Nawdren, yüzünde belirsiz bir ifadeyle Nux'a baktı.
"Nasıl bu kadar çabuk İmparator Seviyesi Kültivatör oldun? Daha önce sadece erken Kral Seviyesi Kültivatör olduğunu çok iyi hatırlıyorum."
diye sordu.
"Ha? Benim sadece erken Kral Aşaması Kültivatör olduğumu mu düşünüyordun?"
Nux yüzünde bir gülümsemeyle sordu.
"…Normal bir Kral Aşaması Kültivatöründen çok daha güçlüydün, katılıyorum. Ama hislerime güveniyorum, sen sadece erken Kral Aşaması Kültivatörüydün."
Nawdren geri adım atmadı.
"Uh huh. Bir Pseudo Sage ile savaşan bir erken King Stage Cultivator.
Sezgilerin gerçekten güvenilir."
Nux güldü.
"…"
Nawdren sessizleşti...
Nux yanılmıyordu...
Onun gibi garip bir canavarın karşısında, duyularına güvenmemeliydi.
O, daha önce zirve Kral Aşaması Kültivatörü olmalıydı.
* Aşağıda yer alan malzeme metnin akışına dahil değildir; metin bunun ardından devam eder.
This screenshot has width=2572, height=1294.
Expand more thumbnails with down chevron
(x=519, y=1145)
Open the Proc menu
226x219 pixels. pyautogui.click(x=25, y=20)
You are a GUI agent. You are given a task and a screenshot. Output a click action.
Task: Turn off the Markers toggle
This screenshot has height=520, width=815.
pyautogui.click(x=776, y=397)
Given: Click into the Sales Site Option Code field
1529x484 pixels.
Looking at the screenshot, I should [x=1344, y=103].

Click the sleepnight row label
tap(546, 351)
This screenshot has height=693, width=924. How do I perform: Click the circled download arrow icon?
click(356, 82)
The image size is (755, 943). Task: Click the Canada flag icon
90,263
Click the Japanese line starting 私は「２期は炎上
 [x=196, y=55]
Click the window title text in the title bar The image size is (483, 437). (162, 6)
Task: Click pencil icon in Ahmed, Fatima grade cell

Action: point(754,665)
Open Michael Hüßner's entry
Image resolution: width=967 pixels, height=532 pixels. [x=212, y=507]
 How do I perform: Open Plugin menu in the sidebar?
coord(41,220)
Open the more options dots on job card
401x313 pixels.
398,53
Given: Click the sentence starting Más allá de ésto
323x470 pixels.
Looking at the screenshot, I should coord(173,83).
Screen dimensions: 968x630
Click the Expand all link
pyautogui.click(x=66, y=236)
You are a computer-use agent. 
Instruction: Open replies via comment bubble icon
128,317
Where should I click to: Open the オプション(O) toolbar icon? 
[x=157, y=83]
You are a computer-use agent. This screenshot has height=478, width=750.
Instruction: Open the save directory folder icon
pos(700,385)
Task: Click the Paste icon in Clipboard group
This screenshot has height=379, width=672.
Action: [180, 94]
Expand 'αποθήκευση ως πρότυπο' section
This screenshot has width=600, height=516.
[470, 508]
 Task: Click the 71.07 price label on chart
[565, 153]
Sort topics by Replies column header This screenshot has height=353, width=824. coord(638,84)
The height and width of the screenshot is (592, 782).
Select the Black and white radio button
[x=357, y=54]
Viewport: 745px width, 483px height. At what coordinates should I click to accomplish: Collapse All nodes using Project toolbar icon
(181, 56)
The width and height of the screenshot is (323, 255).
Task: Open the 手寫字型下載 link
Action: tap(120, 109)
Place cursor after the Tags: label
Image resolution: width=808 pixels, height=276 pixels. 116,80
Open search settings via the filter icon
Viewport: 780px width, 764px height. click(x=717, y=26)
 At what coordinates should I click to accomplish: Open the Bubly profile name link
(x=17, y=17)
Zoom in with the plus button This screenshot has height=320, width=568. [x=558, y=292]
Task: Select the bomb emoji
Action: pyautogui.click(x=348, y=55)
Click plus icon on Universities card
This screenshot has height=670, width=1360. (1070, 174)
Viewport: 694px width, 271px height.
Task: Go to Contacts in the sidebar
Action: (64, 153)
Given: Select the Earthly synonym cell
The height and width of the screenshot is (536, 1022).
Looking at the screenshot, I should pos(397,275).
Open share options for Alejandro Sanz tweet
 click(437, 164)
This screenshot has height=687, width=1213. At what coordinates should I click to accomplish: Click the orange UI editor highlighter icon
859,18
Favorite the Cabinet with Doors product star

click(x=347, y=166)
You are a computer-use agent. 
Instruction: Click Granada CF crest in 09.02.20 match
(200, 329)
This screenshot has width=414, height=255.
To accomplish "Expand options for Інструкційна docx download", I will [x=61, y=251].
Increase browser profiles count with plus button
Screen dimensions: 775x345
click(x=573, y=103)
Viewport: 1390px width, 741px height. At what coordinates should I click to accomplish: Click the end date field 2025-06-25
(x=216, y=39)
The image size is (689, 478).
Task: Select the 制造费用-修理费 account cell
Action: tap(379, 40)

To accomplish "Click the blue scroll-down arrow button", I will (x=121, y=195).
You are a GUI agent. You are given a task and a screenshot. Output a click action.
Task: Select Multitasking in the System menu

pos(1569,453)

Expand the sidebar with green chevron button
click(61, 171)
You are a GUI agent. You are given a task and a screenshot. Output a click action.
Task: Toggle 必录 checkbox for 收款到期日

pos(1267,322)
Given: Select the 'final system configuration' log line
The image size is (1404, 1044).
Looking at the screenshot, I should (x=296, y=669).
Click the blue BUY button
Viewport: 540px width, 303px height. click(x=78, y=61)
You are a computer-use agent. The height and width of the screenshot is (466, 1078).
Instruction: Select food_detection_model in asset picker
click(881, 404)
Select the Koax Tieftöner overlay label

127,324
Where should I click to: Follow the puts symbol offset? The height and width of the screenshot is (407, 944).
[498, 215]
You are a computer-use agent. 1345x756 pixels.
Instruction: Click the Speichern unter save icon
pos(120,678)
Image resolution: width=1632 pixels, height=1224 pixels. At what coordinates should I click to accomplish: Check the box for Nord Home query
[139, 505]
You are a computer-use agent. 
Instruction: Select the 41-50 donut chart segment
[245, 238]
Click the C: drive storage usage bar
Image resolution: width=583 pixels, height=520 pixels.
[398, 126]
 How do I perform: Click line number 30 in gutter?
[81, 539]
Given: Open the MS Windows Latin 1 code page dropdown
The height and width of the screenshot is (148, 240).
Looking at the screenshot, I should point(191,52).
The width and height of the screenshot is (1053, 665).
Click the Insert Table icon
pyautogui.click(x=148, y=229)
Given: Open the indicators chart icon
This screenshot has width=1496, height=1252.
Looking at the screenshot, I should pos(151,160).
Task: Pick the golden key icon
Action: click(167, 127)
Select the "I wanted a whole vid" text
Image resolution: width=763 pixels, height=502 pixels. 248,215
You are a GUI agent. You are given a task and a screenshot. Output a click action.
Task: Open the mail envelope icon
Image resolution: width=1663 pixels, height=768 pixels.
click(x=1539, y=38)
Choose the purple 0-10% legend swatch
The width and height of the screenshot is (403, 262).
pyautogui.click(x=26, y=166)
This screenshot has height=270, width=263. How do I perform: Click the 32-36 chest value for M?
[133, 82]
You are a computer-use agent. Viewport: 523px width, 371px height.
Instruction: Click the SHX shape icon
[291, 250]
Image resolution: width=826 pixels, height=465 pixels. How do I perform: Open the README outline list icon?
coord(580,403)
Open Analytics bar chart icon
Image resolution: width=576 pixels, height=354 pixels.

Erken Kral Aşaması Kültivatörünün bu kadar güçlü olması mantıklı değildi.
Elbette, zirve Kral Aşaması Kültivatörünün bile bu kadar güçlü olması mantıklı değil, ama bu kesinlikle çok daha inandırıcı.
Bu, bu piçin nasıl bu kadar çabuk İmparator olduğunu da açıklıyor.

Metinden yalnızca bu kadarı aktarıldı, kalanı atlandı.